** begin Source extract **

# Import Dependencies

In [1]:
from bs4 import BeautifulSoup
from splinter import Browser
import pandas as pd
import time

# Init Splinter Browser

In [3]:
# MAC
# executable_path = { 'executable_path': '/usr/local/bin/chromedriver' }
# WINDOWS
executable_path = {'executable_path': 'chromedriver.exe'}
browser = Browser('chrome', **executable_path, headless=True)

# Scrape the List of Genre 

In [9]:
# URL to be scraped
url = 'https://www.vgchartz.com/gamedb/?page='

# Open webpage
browser.visit(url)

# Retrieve HTML webpage source
html = browser.html

# Parse HTML webpage source using BeautifulSoup
soup = BeautifulSoup(html, 'html.parser')

# Scrape the list of genre
genre_list = []
result_select = soup.find('select', {'name':'genre'})
result_options = result_select.find_all('option')
for result in result_options:
    if result['value'] != '':
        genre_list.append(result['value'])

** end Source extract **
** begin Provided records **

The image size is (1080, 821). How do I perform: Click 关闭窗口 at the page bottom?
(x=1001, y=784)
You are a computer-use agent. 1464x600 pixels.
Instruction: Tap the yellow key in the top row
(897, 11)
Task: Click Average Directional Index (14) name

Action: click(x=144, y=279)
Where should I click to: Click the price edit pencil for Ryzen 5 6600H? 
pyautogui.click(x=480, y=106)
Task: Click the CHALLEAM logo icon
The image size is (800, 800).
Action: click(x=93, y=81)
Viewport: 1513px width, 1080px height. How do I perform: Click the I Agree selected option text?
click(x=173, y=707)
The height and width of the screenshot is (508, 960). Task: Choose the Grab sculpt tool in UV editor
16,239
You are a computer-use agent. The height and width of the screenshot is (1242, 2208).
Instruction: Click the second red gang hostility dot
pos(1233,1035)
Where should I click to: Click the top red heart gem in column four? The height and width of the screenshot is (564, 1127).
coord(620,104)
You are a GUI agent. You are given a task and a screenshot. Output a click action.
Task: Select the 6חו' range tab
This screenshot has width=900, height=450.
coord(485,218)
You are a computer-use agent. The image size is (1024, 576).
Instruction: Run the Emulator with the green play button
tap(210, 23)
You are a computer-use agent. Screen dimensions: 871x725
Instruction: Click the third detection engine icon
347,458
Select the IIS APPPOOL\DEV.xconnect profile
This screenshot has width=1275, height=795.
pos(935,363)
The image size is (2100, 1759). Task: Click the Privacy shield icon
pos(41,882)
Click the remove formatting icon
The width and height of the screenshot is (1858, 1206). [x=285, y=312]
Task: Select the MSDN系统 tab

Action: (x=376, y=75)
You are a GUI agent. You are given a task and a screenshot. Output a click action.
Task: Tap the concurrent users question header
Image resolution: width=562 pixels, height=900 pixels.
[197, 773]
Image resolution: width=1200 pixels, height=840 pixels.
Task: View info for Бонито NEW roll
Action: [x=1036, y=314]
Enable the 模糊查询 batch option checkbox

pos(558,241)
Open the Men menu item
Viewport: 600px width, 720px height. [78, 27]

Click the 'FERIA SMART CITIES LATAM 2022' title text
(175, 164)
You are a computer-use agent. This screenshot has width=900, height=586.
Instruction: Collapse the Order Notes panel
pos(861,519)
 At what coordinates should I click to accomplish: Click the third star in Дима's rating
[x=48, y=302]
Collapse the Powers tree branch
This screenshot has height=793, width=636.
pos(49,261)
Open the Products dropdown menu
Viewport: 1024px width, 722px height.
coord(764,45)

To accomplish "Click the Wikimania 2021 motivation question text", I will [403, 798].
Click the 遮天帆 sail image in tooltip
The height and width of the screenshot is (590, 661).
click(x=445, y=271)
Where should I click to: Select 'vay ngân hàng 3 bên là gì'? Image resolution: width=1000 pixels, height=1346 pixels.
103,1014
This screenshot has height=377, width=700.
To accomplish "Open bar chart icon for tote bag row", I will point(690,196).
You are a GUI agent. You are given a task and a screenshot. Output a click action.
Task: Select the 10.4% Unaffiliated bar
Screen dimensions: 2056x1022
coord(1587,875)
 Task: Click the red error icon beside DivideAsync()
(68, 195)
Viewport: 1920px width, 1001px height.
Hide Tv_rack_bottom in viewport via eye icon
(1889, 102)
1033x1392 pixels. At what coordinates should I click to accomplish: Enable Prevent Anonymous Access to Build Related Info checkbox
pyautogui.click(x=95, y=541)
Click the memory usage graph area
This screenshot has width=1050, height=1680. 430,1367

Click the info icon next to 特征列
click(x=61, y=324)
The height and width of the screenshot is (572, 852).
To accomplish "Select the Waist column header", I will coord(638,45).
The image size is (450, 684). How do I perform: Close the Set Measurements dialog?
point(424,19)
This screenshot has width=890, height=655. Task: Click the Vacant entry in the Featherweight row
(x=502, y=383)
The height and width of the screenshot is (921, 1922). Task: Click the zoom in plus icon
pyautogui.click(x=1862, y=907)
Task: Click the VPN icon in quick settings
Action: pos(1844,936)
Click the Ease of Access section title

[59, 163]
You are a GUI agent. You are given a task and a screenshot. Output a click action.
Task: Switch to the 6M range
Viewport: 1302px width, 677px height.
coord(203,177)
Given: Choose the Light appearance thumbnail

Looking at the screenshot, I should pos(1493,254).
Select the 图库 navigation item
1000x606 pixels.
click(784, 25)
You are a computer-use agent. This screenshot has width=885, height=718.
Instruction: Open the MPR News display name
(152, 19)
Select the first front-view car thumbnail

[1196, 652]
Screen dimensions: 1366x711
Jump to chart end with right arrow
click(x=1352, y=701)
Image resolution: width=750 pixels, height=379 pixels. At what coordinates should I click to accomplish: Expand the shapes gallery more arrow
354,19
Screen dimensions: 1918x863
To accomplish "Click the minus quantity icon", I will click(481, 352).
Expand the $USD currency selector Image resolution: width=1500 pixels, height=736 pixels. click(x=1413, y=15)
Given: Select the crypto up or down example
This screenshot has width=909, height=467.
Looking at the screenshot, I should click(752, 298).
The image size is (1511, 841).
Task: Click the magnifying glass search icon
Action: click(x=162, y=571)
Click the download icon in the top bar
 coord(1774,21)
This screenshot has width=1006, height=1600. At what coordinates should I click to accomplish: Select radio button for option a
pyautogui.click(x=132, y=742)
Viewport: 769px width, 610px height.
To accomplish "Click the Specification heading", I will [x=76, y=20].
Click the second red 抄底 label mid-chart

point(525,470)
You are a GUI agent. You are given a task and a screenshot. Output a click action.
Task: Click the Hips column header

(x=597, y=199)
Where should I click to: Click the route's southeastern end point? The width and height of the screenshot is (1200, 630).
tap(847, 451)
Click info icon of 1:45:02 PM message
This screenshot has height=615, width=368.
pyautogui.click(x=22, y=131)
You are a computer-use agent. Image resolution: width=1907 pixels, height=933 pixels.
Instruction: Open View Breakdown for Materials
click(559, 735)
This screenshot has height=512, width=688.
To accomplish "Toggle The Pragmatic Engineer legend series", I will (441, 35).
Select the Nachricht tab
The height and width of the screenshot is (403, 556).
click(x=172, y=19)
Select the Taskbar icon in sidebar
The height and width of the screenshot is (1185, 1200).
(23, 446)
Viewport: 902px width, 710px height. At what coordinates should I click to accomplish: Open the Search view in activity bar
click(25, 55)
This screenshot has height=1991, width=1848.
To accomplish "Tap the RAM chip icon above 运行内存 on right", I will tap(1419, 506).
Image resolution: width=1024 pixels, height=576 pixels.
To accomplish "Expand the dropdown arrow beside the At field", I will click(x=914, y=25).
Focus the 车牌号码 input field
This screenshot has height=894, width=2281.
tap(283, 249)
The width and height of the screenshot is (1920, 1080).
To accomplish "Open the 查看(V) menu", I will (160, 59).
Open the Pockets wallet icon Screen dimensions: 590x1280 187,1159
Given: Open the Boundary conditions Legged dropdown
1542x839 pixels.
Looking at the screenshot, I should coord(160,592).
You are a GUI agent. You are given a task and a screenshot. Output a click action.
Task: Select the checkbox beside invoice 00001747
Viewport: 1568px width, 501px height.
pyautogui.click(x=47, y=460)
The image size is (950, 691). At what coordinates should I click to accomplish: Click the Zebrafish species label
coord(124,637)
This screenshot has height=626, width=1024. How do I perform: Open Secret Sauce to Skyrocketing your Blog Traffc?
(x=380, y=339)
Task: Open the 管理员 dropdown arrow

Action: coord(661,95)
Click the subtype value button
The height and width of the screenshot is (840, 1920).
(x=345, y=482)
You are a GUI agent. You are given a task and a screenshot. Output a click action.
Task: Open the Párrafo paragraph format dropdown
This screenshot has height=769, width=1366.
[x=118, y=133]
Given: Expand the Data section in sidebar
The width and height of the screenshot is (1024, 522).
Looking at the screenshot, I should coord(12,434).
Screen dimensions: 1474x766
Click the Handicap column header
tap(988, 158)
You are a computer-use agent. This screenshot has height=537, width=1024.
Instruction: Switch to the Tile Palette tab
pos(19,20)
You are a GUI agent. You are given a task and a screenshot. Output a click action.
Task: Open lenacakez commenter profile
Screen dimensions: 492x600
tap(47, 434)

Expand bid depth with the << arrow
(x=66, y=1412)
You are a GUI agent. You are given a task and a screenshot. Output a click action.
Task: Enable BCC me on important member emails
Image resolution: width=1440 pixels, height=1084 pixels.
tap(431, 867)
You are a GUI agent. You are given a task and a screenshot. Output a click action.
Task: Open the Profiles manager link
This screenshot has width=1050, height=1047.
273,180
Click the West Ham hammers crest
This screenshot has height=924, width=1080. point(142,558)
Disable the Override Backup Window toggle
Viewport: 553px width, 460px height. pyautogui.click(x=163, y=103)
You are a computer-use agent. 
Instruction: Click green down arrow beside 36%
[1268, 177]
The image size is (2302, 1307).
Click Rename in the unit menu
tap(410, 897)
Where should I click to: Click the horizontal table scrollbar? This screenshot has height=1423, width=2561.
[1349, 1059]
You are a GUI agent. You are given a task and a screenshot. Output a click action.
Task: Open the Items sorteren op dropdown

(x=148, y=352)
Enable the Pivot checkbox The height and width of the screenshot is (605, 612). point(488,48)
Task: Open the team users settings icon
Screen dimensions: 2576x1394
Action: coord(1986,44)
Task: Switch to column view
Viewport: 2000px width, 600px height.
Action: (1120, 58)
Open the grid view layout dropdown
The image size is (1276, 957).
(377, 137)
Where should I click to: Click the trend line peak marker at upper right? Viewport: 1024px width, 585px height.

** end Provided records **

## Job
How would the notebook that scrapes video game genres continue? Write the next part, starting right after its last line. The records come from a separate source.

## Right answer
genre_list

['Action',
 'Action-Adventure',
 'Adventure',
 'Board Game',
 'Education',
 'Fighting',
 'Misc',
 'MMO',
 'Music',
 'Party',
 'Platform',
 'Puzzle',
 'Racing',
 'Role-Playing',
 'Sandbox',
 'Shooter',
 'Simulation',
 'Sports',
 'Strategy',
 'Visual Novel']

# Scrape Games data for each Genre

In [20]:
# Loop and scrape games info for each genre
for genre in genre_list:
    
    # Variable to hold page numbers
    page_num = 1
    
    # Variable to hold if page exists
    page_exist = False
    
    # Build URL to be scraped
    url_base = "https://www.vgchartz.com/games/games.php?"
    url_dyn = f"page={page_num}&results=200&genre={genre.replace(' ', '%20')}"
    url_tail = "&order=Sales&ownership=Both&direction=DESC"
    url_tail += "&showtotalsales=1&shownasales=1&showpalsales=1"
    url_tail += "&showjapansales=1&showothersales=1&showpublisher=1"
    url_tail += "&showdeveloper=1&showreleasedate=1&showlastupdate=1"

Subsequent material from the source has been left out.